Stored items
========================

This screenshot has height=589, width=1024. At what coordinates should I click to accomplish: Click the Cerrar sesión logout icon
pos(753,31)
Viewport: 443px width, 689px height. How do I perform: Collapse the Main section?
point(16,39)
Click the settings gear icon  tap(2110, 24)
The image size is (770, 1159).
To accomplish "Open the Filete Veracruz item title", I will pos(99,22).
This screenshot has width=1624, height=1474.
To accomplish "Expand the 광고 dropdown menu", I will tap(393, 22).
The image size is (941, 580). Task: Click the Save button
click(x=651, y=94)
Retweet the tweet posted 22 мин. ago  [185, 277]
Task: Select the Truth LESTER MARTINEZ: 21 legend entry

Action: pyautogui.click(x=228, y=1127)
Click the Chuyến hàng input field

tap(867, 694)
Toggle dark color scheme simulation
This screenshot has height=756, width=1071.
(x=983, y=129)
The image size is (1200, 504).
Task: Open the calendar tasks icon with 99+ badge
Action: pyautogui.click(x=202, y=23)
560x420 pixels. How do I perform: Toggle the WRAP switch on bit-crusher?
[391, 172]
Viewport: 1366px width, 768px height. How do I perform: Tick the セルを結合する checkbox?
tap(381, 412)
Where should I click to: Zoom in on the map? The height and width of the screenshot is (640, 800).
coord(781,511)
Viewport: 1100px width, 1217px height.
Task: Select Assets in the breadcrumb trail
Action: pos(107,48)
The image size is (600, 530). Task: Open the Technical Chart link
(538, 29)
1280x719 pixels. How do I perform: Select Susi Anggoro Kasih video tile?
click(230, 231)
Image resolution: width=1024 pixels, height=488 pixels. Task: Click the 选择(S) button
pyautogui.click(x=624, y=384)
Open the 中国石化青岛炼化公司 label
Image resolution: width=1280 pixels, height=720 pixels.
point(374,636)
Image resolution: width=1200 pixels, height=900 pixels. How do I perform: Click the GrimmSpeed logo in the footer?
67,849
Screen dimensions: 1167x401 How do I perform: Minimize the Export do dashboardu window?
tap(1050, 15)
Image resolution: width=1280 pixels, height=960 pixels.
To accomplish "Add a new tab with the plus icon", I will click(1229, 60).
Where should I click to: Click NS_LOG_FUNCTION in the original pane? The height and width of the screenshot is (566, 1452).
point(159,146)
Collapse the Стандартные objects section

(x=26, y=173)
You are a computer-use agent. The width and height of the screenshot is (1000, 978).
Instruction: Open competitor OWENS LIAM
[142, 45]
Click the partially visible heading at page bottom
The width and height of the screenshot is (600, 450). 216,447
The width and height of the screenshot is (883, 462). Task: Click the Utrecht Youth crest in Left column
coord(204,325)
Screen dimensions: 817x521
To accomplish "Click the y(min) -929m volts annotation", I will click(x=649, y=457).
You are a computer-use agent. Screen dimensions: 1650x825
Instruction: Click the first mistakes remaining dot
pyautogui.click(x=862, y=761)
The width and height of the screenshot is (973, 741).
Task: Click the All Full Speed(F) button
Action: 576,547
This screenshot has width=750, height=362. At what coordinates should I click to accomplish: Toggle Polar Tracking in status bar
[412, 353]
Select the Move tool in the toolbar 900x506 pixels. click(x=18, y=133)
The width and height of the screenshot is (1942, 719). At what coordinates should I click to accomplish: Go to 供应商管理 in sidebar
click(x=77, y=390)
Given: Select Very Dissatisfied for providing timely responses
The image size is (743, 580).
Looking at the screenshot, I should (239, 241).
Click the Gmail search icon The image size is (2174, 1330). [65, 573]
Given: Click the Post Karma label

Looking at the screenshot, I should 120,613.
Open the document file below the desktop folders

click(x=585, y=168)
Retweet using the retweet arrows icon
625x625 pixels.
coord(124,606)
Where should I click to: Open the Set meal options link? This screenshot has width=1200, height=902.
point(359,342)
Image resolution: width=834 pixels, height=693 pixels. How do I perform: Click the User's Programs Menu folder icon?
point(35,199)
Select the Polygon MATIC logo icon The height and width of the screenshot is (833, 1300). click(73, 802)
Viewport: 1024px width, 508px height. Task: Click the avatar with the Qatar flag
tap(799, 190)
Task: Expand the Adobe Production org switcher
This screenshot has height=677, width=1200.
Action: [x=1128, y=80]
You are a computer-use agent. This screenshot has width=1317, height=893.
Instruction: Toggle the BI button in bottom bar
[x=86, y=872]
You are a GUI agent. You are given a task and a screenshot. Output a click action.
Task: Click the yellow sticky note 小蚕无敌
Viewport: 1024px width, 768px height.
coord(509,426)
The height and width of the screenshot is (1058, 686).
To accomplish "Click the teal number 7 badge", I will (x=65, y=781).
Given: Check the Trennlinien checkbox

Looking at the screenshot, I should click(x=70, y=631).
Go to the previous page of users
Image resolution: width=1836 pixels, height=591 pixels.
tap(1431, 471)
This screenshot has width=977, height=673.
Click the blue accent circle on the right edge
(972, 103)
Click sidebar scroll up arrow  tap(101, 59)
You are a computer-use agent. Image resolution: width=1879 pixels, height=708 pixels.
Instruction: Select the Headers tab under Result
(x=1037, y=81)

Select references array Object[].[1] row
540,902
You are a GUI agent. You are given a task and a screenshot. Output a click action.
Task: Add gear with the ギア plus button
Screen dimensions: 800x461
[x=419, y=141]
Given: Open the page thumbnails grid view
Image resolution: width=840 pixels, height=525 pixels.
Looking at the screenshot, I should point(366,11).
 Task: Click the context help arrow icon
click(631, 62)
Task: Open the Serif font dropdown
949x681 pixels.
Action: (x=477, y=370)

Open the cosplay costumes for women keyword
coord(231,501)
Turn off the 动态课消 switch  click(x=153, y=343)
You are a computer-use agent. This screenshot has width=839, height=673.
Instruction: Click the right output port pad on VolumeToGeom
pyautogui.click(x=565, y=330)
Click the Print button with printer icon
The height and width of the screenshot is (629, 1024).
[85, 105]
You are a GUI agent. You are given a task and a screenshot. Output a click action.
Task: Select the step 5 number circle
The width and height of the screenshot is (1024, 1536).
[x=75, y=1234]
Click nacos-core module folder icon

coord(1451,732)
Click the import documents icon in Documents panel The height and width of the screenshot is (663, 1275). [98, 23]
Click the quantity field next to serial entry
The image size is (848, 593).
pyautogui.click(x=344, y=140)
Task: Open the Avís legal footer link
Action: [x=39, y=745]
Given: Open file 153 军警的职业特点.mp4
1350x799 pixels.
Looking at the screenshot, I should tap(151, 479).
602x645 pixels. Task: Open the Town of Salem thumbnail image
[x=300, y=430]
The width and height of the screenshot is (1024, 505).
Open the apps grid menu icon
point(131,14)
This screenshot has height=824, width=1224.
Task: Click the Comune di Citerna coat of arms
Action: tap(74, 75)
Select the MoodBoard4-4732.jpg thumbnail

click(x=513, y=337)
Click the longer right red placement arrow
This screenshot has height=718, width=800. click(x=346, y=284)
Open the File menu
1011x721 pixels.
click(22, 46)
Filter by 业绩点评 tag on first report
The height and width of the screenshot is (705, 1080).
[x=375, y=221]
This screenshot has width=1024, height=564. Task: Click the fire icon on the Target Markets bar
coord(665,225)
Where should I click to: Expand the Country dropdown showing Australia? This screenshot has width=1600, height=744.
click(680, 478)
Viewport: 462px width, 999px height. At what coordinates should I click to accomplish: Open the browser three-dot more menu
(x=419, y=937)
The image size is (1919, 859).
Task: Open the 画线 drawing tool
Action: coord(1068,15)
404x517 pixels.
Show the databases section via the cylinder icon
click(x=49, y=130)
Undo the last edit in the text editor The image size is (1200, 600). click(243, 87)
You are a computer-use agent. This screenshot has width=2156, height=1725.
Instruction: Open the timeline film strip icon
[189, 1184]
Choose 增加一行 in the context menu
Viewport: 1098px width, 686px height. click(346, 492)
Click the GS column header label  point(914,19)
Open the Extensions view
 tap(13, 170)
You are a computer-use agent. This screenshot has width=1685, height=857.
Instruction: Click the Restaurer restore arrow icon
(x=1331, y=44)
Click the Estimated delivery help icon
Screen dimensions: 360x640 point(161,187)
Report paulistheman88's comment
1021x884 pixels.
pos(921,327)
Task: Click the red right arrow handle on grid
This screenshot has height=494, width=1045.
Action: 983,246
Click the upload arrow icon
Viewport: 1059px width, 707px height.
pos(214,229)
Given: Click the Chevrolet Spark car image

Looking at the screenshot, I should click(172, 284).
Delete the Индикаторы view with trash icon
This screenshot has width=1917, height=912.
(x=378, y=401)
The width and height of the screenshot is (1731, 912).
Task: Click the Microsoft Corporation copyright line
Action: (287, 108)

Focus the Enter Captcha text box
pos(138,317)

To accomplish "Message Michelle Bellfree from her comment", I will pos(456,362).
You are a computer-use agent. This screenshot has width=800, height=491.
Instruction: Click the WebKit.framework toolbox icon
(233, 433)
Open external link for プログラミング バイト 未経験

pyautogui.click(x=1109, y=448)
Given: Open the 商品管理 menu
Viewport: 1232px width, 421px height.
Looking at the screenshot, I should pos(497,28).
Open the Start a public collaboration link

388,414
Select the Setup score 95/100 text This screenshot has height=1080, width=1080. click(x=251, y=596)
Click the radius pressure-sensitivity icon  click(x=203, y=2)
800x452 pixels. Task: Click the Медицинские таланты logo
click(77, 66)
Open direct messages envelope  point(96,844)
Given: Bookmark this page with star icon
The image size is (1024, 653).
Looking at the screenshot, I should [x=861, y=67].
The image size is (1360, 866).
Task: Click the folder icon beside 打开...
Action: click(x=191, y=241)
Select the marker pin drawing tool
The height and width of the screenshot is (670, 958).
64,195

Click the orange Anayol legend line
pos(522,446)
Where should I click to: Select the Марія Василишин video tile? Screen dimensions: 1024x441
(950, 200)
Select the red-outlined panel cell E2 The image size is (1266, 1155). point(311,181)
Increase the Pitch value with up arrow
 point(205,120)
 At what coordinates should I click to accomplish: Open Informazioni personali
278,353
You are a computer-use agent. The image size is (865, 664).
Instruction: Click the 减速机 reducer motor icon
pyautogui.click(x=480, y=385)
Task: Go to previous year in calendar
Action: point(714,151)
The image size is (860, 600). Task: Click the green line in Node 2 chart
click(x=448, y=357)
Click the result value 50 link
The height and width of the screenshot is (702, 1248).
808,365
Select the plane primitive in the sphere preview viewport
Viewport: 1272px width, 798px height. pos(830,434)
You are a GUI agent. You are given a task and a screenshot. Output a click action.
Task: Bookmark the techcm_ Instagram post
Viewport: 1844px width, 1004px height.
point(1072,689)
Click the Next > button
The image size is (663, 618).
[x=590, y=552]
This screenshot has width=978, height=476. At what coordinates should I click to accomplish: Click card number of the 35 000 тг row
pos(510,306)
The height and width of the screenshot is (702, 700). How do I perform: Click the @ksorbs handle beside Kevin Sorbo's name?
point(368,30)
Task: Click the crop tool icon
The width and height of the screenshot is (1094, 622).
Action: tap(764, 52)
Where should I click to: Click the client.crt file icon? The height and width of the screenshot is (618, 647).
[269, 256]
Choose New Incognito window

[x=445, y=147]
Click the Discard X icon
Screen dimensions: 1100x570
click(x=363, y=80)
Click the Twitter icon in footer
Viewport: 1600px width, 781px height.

========================

Every line above from the line with "You are a computer-use agent. Image" to the line with "Given: Open the page thumbnails grid view", both included, must be reproduced exactly, and no other line may appear.

You are a computer-use agent. Image resolution: width=1879 pixels, height=708 pixels.
Instruction: Select the Headers tab under Result
(x=1037, y=81)

Select references array Object[].[1] row
540,902
You are a GUI agent. You are given a task and a screenshot. Output a click action.
Task: Add gear with the ギア plus button
Screen dimensions: 800x461
[x=419, y=141]
Given: Open the page thumbnails grid view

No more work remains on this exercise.